By Associated PressMarch 24, 2018, 12:21 am

BILOXI, Miss. - Joe Durant had three straight birdies in a back-nine burst and a shot 6-under 66 on Friday to take the first-round lead in the PGA Tour Champions' Rapiscan Systems Classic.

Durant birdied the par-4 11th and 12th and par-5 13th in the bogey-free round at breezy and rain-softened Fallen Oak. Because of the wet conditions, players were allowed to lift, clean and place their golf balls in the fairway.

''It just sets up nice to my eye,'' Durant said. ''It's a beautiful golf course and it's very challenging. The tee shots seem to set up well for me, but the greens are maybe as quick as I've ever seen them here. You really have to put the ball in the right spots. I played very nice today.

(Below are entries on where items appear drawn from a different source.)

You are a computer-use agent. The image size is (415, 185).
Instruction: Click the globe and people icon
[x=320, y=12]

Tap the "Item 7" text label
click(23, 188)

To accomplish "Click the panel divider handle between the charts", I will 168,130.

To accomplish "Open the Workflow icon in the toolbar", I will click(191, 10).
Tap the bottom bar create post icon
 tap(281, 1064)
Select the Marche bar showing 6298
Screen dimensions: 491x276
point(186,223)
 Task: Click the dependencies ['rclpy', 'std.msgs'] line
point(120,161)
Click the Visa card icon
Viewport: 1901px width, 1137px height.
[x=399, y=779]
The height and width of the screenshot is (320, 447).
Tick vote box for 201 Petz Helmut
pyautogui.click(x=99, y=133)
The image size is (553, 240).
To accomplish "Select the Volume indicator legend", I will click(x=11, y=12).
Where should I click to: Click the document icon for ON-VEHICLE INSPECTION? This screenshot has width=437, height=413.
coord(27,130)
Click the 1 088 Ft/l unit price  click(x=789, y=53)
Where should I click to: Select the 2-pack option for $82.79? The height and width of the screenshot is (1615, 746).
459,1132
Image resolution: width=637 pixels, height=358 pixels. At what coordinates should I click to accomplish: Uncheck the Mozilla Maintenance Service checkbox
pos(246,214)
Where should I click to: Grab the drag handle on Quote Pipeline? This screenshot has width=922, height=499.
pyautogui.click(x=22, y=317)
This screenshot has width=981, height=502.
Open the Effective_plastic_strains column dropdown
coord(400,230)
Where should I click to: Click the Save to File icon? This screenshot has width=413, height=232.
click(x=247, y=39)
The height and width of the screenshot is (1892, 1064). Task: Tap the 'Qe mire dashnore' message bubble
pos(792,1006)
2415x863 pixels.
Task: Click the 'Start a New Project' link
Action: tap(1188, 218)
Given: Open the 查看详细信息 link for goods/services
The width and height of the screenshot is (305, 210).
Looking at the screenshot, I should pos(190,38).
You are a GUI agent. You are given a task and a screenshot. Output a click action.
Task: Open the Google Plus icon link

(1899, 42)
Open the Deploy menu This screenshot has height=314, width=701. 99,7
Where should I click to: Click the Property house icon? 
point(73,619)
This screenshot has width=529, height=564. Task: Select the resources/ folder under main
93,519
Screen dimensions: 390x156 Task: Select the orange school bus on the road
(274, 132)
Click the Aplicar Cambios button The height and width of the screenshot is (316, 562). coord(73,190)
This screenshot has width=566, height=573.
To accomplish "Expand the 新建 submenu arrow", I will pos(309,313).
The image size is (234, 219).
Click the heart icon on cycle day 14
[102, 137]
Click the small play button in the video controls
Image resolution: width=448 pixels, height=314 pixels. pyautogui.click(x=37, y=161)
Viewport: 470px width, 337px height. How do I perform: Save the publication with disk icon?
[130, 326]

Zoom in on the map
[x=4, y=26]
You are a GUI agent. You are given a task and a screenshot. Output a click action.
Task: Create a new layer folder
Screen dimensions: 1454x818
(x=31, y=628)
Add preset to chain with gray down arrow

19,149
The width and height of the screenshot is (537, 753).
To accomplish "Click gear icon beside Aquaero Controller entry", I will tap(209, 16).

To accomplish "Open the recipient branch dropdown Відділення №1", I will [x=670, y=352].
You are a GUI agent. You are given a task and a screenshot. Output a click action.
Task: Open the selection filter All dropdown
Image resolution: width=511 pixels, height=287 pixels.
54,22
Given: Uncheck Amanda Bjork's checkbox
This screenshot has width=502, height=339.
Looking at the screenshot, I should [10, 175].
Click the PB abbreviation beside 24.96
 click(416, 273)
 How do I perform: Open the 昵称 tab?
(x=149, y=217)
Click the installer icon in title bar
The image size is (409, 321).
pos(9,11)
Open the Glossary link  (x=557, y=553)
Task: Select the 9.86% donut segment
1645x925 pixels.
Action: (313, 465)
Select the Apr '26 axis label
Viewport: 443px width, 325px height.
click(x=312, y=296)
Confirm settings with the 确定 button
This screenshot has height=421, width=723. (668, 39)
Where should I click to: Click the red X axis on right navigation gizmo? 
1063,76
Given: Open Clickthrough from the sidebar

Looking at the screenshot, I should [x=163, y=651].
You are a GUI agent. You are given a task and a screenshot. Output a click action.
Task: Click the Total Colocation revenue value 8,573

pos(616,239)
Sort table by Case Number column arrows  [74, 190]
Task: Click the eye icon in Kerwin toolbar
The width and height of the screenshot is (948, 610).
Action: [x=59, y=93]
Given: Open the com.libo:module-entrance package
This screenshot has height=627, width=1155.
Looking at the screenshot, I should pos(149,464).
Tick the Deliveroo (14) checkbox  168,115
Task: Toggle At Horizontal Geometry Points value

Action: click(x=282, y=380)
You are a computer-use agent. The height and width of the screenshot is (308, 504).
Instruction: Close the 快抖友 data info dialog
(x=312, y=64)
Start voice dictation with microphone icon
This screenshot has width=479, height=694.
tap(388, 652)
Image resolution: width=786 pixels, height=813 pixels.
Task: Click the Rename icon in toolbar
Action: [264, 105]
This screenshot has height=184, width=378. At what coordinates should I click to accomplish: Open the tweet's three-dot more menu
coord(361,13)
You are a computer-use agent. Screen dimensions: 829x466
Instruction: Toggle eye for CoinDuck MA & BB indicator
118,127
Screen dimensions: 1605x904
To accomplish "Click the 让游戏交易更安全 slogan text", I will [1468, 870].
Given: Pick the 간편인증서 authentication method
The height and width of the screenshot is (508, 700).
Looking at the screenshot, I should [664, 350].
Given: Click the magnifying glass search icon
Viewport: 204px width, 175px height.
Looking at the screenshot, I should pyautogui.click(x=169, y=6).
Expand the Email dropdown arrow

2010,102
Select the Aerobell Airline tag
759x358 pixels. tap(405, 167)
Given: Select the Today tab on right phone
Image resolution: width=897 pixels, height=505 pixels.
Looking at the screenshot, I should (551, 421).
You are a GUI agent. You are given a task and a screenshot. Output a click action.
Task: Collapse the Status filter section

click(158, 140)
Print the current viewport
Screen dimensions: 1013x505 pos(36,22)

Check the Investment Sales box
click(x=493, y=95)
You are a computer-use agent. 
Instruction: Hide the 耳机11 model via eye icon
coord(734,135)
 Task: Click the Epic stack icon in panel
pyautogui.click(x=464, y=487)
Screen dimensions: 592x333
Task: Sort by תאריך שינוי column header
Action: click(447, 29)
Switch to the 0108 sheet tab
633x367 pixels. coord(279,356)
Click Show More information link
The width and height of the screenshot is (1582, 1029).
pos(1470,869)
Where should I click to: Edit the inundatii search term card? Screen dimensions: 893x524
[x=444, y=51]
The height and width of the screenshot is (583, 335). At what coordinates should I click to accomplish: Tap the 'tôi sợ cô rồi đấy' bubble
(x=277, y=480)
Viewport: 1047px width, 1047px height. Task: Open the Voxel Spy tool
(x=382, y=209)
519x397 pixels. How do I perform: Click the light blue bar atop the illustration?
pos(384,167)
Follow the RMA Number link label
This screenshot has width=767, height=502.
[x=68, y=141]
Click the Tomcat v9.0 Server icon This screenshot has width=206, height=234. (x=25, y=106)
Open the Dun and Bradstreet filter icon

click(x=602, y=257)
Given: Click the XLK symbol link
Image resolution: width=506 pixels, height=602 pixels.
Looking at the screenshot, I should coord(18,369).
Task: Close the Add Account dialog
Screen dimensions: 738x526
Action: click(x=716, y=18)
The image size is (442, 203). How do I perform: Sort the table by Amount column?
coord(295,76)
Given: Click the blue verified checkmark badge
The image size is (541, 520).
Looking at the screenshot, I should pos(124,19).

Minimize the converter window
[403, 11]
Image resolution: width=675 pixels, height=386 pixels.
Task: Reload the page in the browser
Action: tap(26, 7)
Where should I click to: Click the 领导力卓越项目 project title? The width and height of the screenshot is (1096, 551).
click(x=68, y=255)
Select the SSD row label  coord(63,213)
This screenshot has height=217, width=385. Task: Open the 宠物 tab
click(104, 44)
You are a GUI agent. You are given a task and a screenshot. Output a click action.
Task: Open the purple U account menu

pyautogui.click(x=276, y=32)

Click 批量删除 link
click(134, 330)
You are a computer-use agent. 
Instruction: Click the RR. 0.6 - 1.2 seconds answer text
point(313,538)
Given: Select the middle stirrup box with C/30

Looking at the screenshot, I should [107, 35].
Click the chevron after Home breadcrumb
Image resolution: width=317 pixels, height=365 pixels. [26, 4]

With the wind swirling like it was, I'm really happy.''

He won the Chubb Classic last month in Naples, Florida, for his third victory on the 50-and-over tour.

Full-field scores from the Rapiscan Systems Classic

''Done this long enough, Friday's just one day,'' Durant said. ''Especially in a three-day tournament, you've got to go out and shoot three good numbers. Fortunate to put one on the board, but I know I have to back it up with a couple of good days because you can get passed very quickly out here.''

Mark Calcavecchia was a stroke back. He won last month in Boca Raton, Florida

''It's probably my best round I've ever had here and it was a tough day to play,'' Calcavecchia said. ''The greens are just lightning fast. They're pretty slopey greens, so very difficult to putt.''

Steve Stricker was third at 68. He took the Tucson, Arizona, event three weeks ago for his first senior victory.

''Just getting it around and managing my game I think like I always do,'' Stricker said. ''You get in the wrong position here with the greens being so fast and you're going to be in trouble. I did that a couple times today.''

Billy Mayfair, Billy Andrade and David McKenzie shot 69. Jerry Kelly, the winner of the season-opening event in Hawaii, was at 70 with Wes Short Jr., Glen Day, Gene Sauers and Jesper Parnevik.

Bernhard Langer opened with a 71, and two-time defending champion Miguel Angel Jimenez had a 72.

Vijay Singh, coming off his first senior victory two weeks ago in Newport Beach, California, had a 73.